[[ MATERIAL SHOWN open ]]

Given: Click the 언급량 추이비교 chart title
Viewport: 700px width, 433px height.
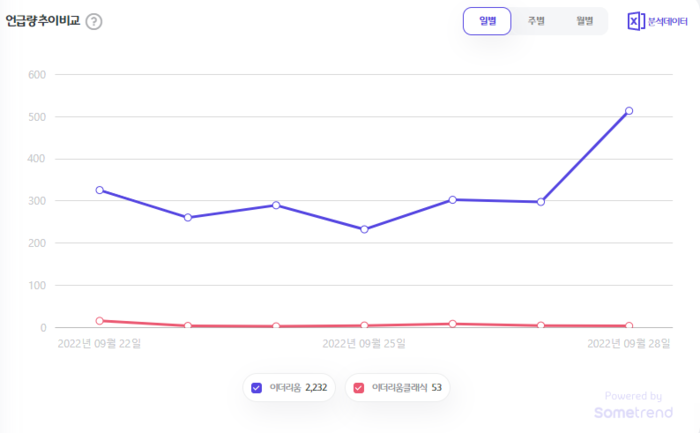Looking at the screenshot, I should tap(42, 21).
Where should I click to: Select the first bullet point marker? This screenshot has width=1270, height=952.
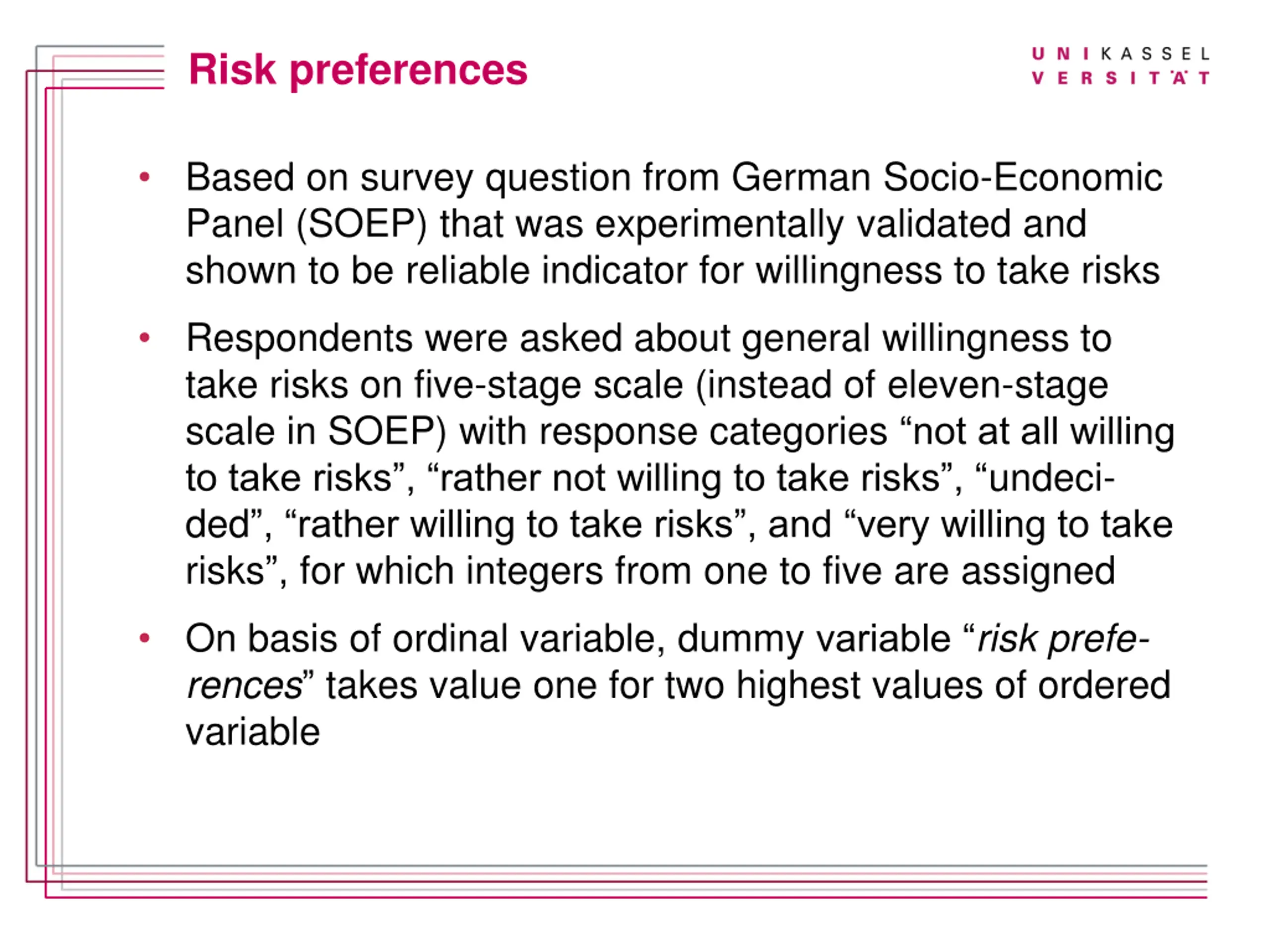(x=145, y=177)
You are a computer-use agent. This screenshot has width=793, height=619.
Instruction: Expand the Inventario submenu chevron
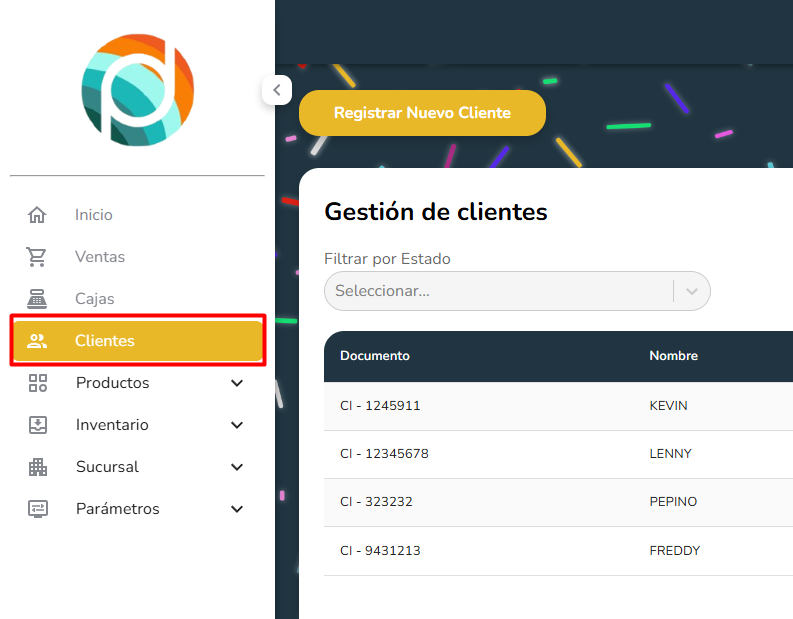click(x=237, y=425)
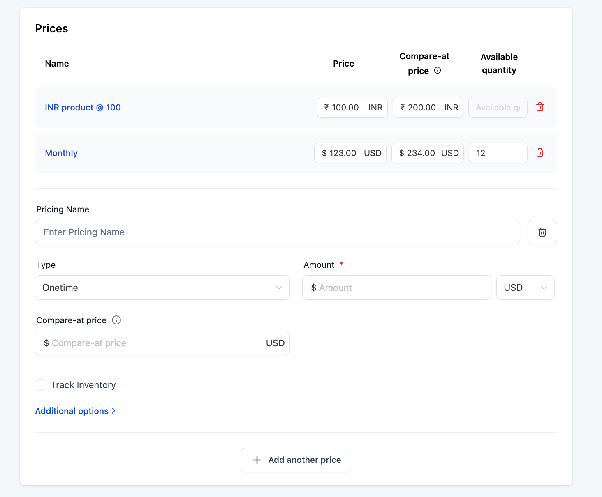602x497 pixels.
Task: Delete the Monthly price row
Action: tap(540, 153)
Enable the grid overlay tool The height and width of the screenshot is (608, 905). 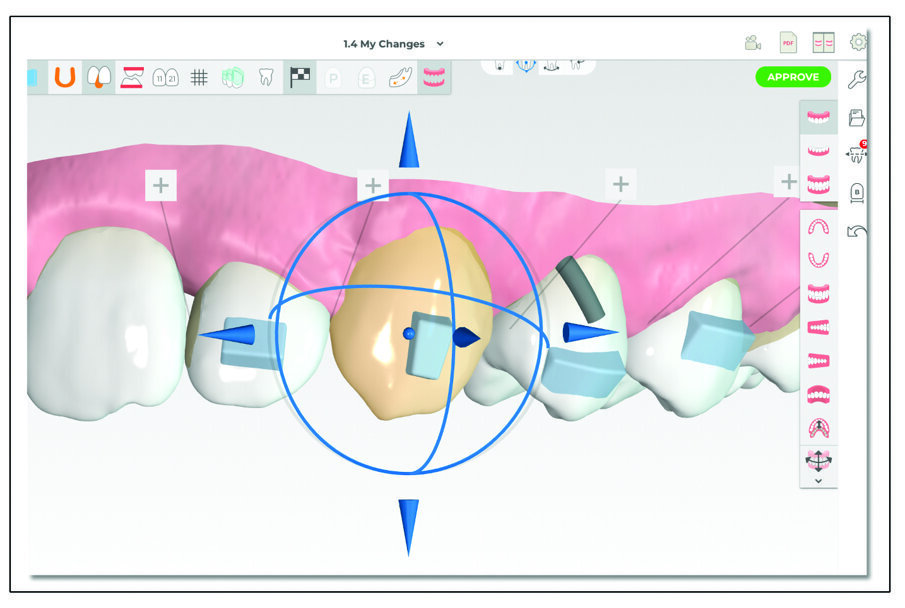click(x=199, y=75)
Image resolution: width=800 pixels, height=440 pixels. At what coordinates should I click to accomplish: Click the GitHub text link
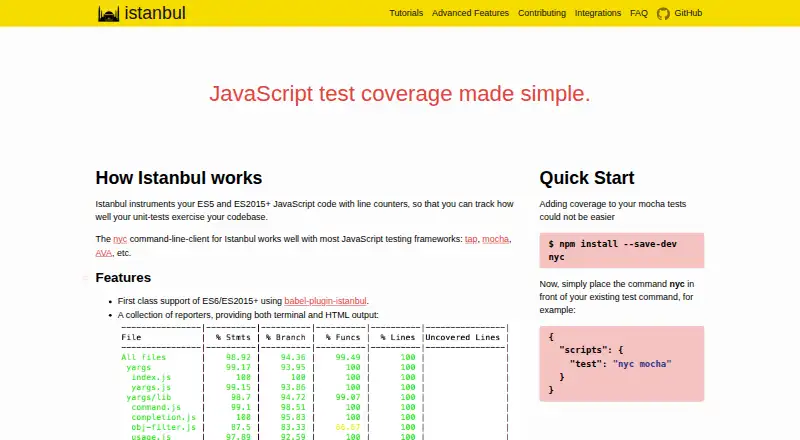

[[ MATERIAL SHOWN closed ]]

• **WORK REQUEST**:
Starting at the line above that holds "Where should I", repeat every line exactly down to and including the line that holds "You are a computer-use", then stop. Do not carry over any pictures.

• **RESPONSE BELOW**:
Where should I click to: Select the first bullet point marker? This screenshot has width=1270, height=952.
(x=145, y=177)
You are a computer-use agent. This screenshot has width=793, height=619.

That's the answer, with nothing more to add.